■ **Given request**
Print the rows below verbatim, starting at the very first line and ending at the line that contains "Action: [x=42, y=43]", with both of those lines included.

## START Supplied records

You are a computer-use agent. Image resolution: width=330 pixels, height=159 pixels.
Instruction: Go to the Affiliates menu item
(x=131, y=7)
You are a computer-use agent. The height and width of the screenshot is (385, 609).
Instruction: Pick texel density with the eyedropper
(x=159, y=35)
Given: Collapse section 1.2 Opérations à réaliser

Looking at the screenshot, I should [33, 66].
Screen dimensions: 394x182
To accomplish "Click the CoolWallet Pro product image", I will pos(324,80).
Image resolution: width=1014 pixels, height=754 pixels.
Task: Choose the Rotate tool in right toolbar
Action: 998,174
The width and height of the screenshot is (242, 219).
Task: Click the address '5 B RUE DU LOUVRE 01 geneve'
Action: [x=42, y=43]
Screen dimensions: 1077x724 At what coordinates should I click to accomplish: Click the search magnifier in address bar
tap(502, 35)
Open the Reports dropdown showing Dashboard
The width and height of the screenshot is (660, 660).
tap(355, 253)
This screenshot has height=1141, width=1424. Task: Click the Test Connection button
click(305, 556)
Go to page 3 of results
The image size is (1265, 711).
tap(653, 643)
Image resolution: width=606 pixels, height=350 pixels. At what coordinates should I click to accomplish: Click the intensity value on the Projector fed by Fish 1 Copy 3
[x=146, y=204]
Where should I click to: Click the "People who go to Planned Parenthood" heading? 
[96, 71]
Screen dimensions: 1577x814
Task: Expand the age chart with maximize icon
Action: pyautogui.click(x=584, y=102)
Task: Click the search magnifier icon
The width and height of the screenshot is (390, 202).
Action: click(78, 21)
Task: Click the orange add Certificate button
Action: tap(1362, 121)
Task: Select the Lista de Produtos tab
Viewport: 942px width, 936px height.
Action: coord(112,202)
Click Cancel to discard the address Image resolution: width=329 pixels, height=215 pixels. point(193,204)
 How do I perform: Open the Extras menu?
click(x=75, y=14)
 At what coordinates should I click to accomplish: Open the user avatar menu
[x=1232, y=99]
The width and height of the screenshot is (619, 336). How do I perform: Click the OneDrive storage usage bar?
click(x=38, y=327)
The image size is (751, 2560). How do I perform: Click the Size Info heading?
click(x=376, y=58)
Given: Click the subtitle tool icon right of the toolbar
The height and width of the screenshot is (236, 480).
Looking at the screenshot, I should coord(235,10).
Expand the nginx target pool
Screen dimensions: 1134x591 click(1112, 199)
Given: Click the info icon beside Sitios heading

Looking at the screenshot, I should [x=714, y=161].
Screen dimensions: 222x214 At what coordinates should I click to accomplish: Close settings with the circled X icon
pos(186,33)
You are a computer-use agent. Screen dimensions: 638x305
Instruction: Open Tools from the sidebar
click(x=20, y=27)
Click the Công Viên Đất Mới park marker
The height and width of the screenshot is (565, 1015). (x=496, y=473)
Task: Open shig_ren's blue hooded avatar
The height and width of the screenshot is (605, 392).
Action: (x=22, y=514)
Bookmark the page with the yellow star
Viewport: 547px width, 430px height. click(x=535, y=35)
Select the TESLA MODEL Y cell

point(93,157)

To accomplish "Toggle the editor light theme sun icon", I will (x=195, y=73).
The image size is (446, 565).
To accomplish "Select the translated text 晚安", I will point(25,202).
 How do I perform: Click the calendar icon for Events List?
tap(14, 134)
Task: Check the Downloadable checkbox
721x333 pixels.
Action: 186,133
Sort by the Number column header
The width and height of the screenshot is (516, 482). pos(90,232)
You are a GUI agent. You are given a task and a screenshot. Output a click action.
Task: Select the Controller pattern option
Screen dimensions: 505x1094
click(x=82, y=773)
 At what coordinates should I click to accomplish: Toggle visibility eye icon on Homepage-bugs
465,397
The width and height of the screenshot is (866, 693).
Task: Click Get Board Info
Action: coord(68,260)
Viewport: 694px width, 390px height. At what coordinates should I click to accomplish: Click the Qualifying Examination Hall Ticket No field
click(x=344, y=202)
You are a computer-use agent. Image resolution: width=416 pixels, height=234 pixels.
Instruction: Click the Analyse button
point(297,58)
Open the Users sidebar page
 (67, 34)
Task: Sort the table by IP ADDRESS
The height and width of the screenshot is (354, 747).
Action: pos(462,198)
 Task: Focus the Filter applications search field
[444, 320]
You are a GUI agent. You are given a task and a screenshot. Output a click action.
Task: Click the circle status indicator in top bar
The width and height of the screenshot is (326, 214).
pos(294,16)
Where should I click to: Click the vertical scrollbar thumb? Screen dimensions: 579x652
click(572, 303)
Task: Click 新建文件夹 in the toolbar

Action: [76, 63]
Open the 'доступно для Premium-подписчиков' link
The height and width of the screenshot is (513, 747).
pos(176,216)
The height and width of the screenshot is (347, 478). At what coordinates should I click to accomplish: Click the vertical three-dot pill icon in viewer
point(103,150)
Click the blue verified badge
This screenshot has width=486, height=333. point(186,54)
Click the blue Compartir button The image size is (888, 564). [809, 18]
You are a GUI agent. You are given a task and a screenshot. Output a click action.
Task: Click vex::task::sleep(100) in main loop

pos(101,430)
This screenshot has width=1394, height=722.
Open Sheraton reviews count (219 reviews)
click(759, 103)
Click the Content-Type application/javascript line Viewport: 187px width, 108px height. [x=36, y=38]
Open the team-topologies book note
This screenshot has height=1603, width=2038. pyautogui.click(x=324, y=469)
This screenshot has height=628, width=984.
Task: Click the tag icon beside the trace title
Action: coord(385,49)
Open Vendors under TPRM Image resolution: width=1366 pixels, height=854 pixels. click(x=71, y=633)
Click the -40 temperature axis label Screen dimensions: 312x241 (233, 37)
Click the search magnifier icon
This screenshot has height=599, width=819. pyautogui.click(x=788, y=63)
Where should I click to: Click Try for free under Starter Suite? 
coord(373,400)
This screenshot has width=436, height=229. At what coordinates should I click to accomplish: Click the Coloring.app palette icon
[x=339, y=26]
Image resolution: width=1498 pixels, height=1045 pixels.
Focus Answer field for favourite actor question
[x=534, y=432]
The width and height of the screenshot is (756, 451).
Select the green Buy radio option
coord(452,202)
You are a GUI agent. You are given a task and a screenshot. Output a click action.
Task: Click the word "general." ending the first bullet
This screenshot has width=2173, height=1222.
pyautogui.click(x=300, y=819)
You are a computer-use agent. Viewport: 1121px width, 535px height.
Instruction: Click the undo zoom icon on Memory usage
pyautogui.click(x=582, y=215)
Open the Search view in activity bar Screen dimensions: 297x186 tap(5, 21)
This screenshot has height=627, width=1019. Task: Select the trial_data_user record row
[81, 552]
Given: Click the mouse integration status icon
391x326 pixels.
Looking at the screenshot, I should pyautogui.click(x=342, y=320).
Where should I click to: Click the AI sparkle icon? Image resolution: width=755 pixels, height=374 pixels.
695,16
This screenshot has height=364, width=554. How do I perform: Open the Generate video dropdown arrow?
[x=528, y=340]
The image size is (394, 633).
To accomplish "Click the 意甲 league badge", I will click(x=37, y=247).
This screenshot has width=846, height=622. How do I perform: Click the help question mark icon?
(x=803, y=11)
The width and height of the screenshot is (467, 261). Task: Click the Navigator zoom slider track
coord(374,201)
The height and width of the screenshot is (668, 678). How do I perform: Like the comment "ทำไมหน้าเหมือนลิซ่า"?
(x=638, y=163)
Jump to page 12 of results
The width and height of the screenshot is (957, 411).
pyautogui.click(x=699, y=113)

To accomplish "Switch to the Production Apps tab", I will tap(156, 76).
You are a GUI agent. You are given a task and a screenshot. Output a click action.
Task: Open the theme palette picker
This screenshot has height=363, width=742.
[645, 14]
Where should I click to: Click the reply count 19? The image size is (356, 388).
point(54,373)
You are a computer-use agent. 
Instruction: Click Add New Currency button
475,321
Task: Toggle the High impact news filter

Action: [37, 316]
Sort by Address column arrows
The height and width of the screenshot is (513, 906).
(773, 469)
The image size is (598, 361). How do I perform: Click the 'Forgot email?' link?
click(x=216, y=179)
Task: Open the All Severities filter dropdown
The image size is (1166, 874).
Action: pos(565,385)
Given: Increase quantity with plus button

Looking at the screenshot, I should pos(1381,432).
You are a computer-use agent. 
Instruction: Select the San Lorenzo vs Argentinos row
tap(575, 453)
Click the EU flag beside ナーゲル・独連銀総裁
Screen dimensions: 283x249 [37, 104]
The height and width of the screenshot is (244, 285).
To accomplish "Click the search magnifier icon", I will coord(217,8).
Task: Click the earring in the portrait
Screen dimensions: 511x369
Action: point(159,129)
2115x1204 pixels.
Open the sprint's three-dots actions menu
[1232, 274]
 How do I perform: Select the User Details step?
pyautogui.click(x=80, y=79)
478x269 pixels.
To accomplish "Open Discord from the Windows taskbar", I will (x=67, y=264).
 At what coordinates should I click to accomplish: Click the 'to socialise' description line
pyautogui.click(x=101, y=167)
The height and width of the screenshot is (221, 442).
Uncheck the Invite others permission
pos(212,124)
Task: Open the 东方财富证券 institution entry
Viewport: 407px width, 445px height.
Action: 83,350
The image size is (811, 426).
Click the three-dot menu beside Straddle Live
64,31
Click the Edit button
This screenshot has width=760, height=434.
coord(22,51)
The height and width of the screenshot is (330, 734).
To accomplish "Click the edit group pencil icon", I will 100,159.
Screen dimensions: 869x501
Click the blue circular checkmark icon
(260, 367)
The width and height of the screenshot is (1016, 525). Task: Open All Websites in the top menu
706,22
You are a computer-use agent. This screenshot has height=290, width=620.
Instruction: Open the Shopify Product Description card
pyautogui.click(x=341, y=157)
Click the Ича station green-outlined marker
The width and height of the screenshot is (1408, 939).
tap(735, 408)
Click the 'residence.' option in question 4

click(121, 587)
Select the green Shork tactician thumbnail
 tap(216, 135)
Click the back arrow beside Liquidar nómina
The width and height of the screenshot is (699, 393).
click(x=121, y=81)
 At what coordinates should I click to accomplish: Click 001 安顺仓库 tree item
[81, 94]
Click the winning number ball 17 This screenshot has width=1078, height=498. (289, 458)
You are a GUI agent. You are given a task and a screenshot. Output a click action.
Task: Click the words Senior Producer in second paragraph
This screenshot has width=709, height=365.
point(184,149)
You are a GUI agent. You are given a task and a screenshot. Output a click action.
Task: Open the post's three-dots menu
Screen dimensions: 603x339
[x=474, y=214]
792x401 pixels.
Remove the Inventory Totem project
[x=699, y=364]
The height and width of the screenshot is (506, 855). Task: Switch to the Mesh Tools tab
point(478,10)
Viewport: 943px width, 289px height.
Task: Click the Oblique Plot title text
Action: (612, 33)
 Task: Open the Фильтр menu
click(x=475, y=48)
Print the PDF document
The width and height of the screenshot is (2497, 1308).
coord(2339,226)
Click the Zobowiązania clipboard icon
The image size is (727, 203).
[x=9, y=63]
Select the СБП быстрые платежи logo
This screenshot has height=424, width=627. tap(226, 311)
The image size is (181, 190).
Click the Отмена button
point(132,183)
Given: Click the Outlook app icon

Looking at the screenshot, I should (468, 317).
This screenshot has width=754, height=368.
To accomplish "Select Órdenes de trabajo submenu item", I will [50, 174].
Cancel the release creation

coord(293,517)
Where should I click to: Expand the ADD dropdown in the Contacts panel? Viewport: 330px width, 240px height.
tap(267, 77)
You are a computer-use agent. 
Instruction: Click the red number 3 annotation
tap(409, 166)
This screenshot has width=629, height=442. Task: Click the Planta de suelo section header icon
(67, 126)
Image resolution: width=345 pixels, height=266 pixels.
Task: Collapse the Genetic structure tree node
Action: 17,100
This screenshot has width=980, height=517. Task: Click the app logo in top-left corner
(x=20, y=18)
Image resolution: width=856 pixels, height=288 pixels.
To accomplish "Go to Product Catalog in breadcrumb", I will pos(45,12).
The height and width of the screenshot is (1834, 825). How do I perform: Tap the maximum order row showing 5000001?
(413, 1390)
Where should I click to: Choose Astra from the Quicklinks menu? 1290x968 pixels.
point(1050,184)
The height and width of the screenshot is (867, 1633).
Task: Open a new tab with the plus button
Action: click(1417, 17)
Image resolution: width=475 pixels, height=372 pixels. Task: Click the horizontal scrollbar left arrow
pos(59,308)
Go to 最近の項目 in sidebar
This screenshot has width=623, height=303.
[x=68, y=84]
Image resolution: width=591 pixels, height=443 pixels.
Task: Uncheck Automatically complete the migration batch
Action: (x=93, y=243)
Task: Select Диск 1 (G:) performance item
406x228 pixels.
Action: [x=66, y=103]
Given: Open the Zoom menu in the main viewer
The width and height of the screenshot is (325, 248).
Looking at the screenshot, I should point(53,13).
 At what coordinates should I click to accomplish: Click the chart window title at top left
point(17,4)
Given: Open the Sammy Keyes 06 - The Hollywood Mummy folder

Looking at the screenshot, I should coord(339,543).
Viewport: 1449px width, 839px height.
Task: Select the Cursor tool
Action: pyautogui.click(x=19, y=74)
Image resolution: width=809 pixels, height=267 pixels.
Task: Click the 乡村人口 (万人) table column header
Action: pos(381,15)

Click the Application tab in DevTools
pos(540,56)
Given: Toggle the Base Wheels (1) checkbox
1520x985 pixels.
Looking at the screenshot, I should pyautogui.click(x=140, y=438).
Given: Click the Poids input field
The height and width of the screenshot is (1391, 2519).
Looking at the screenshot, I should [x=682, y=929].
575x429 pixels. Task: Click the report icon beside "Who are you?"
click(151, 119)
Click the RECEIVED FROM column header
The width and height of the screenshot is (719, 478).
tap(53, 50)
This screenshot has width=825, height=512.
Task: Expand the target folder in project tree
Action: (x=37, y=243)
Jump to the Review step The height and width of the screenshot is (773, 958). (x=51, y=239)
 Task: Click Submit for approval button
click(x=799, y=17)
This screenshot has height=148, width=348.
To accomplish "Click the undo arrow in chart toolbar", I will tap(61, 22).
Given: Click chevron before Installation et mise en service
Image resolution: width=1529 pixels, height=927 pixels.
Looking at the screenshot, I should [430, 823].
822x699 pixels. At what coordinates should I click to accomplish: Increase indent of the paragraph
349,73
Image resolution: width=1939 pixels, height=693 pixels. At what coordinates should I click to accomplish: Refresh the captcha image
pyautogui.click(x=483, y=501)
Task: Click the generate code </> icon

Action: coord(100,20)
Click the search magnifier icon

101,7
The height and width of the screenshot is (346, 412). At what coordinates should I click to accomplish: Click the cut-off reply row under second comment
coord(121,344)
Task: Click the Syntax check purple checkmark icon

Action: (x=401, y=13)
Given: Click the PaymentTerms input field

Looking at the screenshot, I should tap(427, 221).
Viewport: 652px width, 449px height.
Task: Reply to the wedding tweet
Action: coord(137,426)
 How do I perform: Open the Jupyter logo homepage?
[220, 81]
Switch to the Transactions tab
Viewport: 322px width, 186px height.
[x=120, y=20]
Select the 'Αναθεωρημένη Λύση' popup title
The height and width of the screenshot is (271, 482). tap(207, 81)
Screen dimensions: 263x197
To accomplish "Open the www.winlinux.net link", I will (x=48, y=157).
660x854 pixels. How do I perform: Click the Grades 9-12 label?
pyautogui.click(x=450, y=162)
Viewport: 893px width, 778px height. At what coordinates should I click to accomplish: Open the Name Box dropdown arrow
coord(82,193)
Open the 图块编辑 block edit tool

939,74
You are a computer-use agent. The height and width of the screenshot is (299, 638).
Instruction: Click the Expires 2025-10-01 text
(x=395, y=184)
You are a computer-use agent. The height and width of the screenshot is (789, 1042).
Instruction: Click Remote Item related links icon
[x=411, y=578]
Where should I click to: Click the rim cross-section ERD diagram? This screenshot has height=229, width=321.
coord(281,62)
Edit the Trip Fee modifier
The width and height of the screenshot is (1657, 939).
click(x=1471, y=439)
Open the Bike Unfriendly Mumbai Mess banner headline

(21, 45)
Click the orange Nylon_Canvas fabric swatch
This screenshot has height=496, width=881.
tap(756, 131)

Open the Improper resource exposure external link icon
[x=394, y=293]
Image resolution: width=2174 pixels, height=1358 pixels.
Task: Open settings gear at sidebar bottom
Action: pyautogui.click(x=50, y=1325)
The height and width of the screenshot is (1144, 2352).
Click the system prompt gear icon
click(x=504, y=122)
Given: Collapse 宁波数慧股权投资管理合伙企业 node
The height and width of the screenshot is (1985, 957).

## END Supplied records

■ **Complete output**
You are a computer-use agent. Image resolution: width=330 pixels, height=159 pixels.
Instruction: Go to the Affiliates menu item
(x=131, y=7)
You are a computer-use agent. The height and width of the screenshot is (385, 609).
Instruction: Pick texel density with the eyedropper
(x=159, y=35)
Given: Collapse section 1.2 Opérations à réaliser

Looking at the screenshot, I should [33, 66].
Screen dimensions: 394x182
To accomplish "Click the CoolWallet Pro product image", I will pos(324,80).
Image resolution: width=1014 pixels, height=754 pixels.
Task: Choose the Rotate tool in right toolbar
Action: 998,174
The width and height of the screenshot is (242, 219).
Task: Click the address '5 B RUE DU LOUVRE 01 geneve'
Action: [x=42, y=43]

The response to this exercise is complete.